Mit einer speziellen hochintensiven Röntgenquelle, der Flüssigmetall-Jet im LIMAX-Labor am HZB, die kristalline Struktur des dünnen Films wurde bei verschiedenen Temperaturen analysiert, von Raumtemperatur bis 300 Grad Celsius. „Wir stellen fest, dass sich alle untersuchten Zusammensetzungen bei hoher Temperatur in eine kubische Perowskitphase umwandeln, " Hampus Näsström, Ph.D. Student und Erstautor der Publikation erklärt. Beim Abkühlen, alle Proben gehen in metastabile tetragonale und orthorhombische verzerrte Perowskitphasen über, die sie für Solarzellengeräte geeignet machen. „Dies hat sich als idealer Anwendungsfall für in-situ-Röntgen mit der laborbasierten hochbrillanten Röntgenquelle erwiesen. "Roland Mainz, Leiter des LIMAX-Labors, fügt hinzu.

Da die Übergangstemperaturen in die gewünschten Phasen mit steigendem Bromidgehalt abnehmen, dies würde es ermöglichen, die Verarbeitungstemperaturen für anorganische Perowskit-Solarzellen zu senken.

„Das Interesse an dieser neuen Klasse von Solarmaterialien ist riesig, und die möglichen kompositorischen Variationen nahezu unendlich.

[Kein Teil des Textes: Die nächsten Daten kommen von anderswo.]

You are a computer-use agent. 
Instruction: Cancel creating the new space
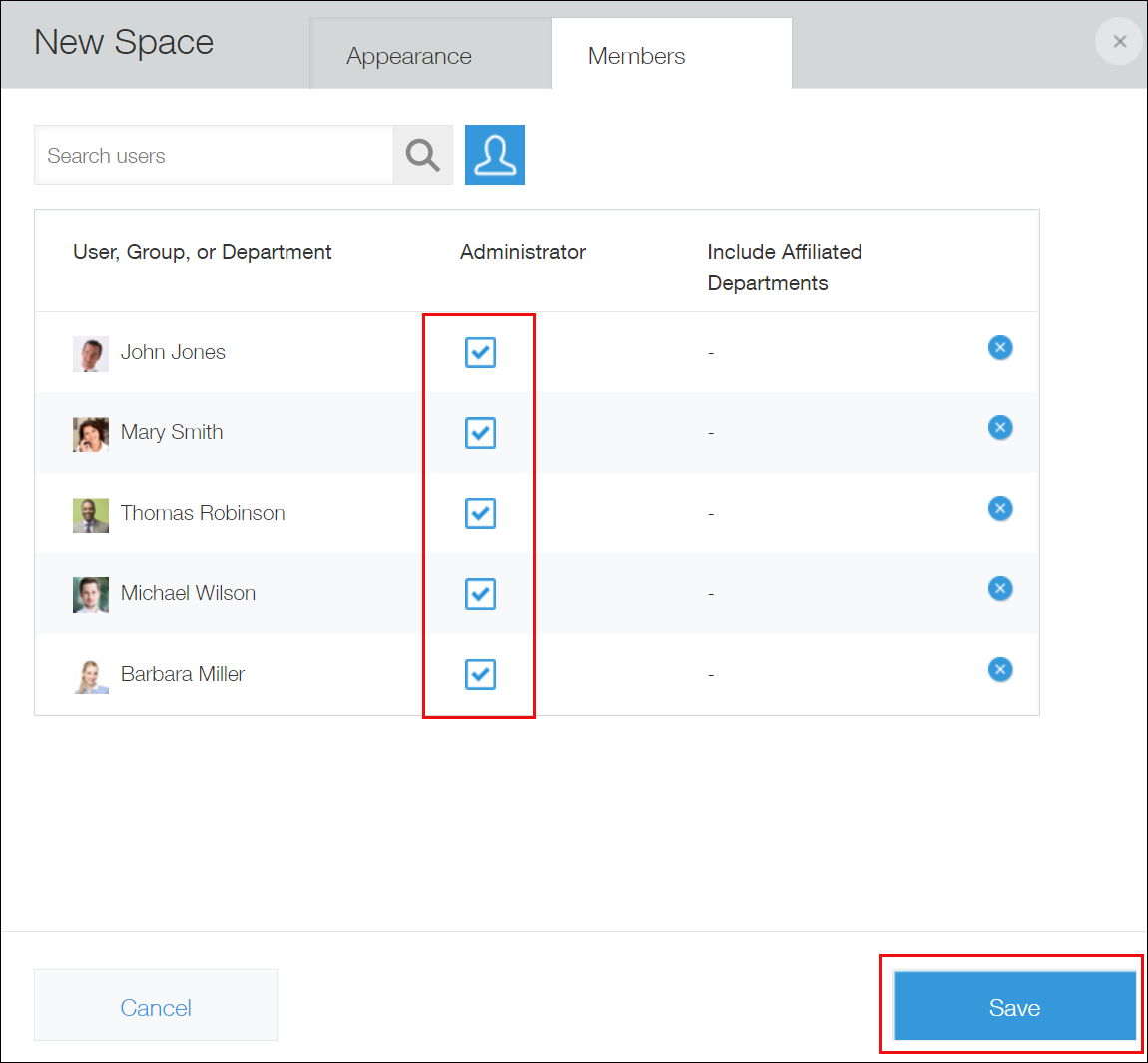(x=155, y=1007)
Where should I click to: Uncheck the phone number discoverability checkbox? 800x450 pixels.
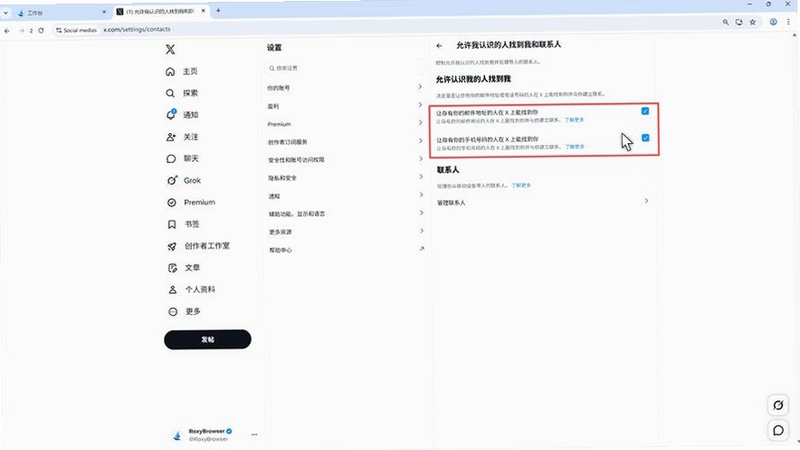[x=645, y=138]
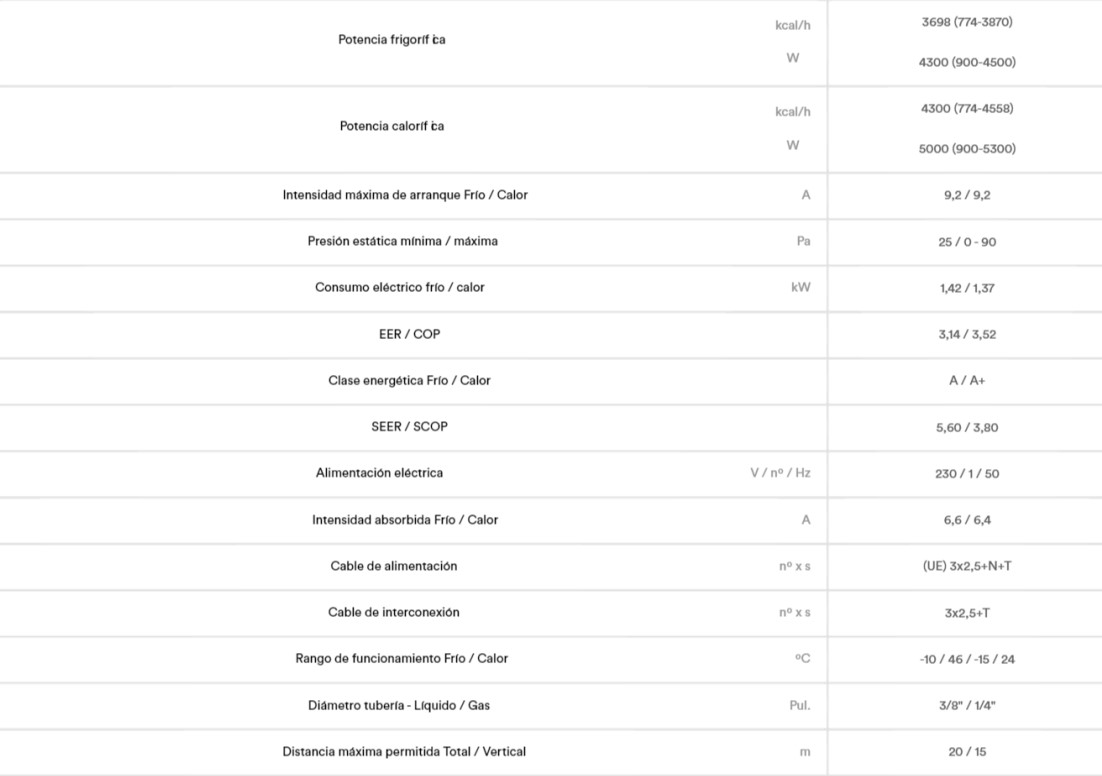Click "Consumo eléctrico frío / calor" label
This screenshot has height=776, width=1102.
pos(399,287)
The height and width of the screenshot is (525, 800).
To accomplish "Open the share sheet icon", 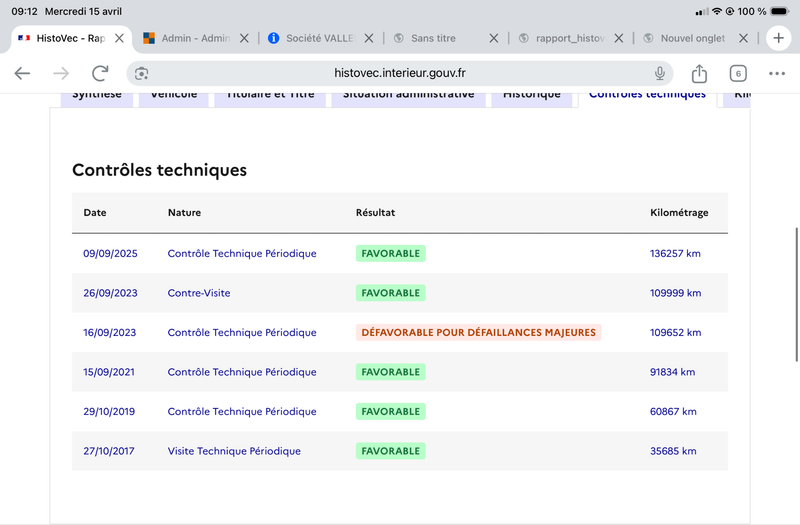I will pos(699,73).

Diese Arbeit zeigt, wie man eine breite Palette von Kompositionen systematisch produziert und bewertet, " sagt Dr. Eva Unger, der die Nachwuchsgruppe Bildung und Skalierung von Hybridmaterialien leitet. Dr. Thomas Unold, "Dies ist ein Paradebeispiel dafür, wie Hochdurchsatz-Ansätze in der Forschung die Entdeckung und Optimierung von Materialien in der zukünftigen Forschung enorm beschleunigen könnten."